+++ RECORD SET

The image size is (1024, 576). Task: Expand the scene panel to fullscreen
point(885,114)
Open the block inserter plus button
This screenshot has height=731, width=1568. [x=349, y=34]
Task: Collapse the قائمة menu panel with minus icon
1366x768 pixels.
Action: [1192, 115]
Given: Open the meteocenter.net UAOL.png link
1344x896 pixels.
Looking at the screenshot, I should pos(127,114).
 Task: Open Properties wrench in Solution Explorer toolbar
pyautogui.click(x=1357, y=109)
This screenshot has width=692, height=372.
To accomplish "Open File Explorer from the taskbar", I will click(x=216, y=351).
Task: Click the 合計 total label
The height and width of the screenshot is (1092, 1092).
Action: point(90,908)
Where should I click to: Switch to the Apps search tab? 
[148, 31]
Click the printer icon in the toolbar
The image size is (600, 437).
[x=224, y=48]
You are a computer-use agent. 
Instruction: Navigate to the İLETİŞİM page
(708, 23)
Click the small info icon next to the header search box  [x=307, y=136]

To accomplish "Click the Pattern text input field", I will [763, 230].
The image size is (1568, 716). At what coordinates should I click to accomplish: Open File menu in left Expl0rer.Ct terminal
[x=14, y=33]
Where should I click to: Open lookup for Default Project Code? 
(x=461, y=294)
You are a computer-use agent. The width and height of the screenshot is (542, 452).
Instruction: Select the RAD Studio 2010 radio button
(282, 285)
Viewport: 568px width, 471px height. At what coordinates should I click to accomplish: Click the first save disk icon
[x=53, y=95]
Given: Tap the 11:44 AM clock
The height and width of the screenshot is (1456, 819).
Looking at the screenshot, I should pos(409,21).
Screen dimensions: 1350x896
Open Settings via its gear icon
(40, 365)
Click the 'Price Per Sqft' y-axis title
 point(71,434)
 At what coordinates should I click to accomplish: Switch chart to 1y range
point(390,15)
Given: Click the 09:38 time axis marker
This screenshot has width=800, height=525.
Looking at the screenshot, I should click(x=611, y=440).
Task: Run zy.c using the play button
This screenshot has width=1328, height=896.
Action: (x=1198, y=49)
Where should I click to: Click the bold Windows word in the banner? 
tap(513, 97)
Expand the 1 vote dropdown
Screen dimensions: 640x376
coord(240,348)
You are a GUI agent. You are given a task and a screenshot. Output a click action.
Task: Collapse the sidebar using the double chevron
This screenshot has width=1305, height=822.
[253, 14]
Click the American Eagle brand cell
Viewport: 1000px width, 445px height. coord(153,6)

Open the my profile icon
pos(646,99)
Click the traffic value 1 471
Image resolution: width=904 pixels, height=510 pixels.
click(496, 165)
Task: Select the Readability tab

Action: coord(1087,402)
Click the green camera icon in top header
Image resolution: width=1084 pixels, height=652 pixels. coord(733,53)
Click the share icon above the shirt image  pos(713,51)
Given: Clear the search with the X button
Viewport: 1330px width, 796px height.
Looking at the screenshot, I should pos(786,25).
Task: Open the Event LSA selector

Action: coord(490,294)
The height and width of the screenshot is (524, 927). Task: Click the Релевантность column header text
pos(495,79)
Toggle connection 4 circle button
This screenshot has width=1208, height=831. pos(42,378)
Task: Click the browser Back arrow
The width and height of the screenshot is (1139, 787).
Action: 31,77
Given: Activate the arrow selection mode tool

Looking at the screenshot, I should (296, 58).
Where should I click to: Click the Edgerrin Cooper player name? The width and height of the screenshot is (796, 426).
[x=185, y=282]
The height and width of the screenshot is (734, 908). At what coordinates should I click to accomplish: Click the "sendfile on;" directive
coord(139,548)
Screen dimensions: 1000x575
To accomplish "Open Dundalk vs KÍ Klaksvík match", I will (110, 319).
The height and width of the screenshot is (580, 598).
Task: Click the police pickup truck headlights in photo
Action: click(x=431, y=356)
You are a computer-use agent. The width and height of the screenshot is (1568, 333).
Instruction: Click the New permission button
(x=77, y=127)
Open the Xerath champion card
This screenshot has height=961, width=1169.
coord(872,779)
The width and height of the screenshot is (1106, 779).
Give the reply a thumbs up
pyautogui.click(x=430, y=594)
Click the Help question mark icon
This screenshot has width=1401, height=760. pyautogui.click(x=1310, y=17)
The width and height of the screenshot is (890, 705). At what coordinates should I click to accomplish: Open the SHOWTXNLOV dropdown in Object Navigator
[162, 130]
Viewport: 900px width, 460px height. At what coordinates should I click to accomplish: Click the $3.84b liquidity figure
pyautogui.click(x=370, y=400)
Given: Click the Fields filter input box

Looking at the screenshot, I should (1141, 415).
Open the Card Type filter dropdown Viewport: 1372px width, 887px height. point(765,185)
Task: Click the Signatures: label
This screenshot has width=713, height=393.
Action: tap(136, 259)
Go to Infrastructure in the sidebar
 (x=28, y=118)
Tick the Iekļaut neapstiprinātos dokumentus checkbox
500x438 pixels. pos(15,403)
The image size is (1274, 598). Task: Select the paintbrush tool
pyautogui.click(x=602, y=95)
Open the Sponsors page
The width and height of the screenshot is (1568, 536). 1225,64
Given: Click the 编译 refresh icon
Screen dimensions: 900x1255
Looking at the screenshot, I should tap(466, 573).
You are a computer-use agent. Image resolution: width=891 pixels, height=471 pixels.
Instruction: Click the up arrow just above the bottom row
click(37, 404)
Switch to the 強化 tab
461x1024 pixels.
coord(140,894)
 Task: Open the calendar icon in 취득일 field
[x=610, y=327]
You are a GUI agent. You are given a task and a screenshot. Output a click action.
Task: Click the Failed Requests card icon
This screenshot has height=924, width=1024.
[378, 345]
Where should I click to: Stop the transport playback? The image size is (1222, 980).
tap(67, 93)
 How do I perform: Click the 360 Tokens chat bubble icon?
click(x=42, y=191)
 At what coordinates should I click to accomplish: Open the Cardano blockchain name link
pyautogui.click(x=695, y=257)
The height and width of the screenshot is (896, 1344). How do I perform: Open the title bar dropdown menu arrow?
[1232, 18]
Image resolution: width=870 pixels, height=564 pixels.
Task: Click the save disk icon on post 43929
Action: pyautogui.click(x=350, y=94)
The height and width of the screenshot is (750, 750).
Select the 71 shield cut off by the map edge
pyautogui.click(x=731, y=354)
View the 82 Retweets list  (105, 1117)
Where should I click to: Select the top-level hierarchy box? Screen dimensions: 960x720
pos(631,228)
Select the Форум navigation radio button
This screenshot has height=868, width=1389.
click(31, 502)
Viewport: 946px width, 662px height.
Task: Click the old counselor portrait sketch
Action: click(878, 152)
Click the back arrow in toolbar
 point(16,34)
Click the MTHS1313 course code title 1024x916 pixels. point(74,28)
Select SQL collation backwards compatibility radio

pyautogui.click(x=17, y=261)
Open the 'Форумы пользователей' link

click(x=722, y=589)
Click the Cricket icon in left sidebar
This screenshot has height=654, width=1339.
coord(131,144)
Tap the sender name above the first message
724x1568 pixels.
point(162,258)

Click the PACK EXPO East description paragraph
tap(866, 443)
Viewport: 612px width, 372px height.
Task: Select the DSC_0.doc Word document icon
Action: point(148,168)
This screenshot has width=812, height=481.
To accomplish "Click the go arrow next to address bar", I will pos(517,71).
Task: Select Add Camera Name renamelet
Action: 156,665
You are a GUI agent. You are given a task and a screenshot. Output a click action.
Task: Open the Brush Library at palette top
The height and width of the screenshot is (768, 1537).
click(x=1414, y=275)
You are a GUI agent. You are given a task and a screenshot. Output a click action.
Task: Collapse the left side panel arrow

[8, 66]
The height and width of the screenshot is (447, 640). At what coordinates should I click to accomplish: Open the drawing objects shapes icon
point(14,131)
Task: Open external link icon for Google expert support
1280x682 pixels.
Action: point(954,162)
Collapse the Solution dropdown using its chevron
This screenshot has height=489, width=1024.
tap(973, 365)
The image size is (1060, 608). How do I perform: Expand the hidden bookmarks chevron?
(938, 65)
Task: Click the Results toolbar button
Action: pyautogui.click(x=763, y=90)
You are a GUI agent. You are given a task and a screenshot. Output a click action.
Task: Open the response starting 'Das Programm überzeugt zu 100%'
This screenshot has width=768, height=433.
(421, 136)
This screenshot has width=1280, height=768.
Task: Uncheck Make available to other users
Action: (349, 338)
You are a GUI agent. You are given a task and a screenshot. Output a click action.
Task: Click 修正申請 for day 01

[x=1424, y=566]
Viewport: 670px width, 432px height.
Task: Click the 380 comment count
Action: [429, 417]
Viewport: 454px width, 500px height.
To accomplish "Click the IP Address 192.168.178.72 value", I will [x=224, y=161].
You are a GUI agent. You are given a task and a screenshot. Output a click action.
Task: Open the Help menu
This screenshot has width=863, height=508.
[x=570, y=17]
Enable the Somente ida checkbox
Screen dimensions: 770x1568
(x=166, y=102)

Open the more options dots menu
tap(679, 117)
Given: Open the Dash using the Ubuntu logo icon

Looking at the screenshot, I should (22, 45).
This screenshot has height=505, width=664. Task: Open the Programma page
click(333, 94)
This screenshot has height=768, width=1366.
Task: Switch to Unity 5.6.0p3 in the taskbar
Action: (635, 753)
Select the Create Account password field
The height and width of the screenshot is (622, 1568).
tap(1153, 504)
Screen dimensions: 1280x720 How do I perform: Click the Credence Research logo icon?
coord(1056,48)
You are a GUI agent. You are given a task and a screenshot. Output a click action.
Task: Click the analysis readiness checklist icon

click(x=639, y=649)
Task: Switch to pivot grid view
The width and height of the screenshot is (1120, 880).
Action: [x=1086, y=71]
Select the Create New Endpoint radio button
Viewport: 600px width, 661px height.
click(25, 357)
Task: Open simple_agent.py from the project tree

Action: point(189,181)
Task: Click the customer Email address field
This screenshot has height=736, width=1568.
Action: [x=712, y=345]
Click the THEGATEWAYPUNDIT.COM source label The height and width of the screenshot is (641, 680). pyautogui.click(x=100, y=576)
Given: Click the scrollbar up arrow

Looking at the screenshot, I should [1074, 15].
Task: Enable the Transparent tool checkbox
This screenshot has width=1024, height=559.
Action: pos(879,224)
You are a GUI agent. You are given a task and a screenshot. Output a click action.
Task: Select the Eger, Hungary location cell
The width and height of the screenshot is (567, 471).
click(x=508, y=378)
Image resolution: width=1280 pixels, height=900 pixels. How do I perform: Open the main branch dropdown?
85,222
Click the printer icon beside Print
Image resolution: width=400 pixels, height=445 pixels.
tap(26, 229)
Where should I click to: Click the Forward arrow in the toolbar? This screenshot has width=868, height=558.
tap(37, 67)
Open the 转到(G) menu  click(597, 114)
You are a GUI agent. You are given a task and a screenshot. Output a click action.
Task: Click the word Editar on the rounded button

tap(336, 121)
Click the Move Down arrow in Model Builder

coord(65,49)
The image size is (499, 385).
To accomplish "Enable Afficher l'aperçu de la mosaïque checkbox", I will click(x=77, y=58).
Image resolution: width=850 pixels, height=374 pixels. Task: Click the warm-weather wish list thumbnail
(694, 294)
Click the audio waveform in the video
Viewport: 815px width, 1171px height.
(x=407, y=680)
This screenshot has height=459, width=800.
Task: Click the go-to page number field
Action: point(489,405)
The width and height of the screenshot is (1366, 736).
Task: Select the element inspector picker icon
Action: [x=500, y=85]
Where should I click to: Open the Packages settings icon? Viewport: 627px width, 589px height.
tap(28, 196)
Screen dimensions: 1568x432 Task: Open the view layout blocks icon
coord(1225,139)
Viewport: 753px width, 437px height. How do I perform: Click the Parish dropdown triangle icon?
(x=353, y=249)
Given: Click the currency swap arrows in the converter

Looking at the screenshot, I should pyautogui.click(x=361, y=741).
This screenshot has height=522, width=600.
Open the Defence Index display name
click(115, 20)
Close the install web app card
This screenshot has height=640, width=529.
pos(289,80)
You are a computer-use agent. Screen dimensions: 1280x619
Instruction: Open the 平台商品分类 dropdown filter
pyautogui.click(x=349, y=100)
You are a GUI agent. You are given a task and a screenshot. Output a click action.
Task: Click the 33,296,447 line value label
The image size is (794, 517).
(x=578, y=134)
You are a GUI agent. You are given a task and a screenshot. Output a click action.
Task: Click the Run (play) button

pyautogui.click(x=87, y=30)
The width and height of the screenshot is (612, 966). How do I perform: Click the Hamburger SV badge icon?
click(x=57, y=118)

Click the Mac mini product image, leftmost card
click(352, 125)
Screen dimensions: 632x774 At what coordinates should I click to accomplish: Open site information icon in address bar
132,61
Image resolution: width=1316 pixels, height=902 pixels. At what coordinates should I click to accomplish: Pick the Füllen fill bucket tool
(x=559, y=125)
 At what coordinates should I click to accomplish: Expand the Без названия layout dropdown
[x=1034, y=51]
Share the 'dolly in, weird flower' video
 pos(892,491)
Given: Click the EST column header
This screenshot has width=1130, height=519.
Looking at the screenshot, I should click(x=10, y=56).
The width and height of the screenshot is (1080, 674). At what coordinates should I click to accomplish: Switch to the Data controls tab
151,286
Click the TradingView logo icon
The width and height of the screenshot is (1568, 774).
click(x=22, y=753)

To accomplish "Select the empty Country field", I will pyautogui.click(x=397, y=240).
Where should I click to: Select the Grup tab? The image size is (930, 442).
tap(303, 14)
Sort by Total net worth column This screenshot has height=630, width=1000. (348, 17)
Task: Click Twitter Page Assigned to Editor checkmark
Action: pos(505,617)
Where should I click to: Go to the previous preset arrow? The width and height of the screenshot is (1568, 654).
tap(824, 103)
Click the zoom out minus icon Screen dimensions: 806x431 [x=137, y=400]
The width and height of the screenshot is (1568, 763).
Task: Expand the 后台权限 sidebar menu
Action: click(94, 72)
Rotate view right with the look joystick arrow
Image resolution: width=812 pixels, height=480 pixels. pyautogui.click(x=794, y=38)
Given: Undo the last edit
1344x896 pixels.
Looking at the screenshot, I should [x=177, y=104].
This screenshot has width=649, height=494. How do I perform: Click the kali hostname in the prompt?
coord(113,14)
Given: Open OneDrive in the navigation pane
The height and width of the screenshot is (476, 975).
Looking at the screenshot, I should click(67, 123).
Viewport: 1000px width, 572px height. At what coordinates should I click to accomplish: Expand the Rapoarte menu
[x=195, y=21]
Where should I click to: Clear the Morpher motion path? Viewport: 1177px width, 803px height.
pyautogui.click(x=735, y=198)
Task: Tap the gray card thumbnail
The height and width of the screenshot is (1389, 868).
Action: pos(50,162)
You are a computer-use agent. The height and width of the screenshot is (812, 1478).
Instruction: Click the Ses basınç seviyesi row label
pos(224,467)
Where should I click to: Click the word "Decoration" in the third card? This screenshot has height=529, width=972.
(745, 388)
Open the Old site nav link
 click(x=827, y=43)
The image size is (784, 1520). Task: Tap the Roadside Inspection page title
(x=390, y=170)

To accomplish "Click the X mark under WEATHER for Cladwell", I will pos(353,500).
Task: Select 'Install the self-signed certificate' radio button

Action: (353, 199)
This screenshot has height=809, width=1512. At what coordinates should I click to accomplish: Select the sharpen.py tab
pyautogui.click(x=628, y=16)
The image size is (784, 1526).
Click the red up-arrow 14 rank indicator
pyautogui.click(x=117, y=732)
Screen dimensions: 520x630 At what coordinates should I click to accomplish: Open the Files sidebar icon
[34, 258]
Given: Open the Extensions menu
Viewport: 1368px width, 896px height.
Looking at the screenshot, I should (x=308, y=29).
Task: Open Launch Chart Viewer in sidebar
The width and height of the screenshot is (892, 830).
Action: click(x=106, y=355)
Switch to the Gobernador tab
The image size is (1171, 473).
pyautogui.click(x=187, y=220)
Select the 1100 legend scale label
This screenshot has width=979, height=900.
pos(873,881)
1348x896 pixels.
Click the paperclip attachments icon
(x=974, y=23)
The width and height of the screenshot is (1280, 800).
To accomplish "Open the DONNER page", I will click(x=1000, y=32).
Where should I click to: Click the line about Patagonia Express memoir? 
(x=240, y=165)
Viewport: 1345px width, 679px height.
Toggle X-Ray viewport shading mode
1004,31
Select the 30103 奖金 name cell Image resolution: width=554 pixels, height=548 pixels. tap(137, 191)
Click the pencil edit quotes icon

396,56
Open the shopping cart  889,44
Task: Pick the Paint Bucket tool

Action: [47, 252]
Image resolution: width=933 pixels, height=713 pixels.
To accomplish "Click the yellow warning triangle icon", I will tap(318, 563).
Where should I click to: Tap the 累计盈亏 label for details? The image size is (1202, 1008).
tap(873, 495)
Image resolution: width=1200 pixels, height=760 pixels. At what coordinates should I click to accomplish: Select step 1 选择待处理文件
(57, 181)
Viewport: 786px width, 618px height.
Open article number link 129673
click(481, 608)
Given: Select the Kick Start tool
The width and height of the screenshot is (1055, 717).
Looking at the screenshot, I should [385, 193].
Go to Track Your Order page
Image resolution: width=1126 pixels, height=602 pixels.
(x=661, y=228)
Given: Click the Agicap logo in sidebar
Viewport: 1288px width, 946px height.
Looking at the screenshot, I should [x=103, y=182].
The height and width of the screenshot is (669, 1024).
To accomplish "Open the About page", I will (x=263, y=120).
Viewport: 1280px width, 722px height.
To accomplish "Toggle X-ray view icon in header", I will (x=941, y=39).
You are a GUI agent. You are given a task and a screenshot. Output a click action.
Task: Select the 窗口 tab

++++++

__WHAT TO PRODUCE__: A bare number is required: the count of lines above with the string "Create".

__TASK RESULT__: 2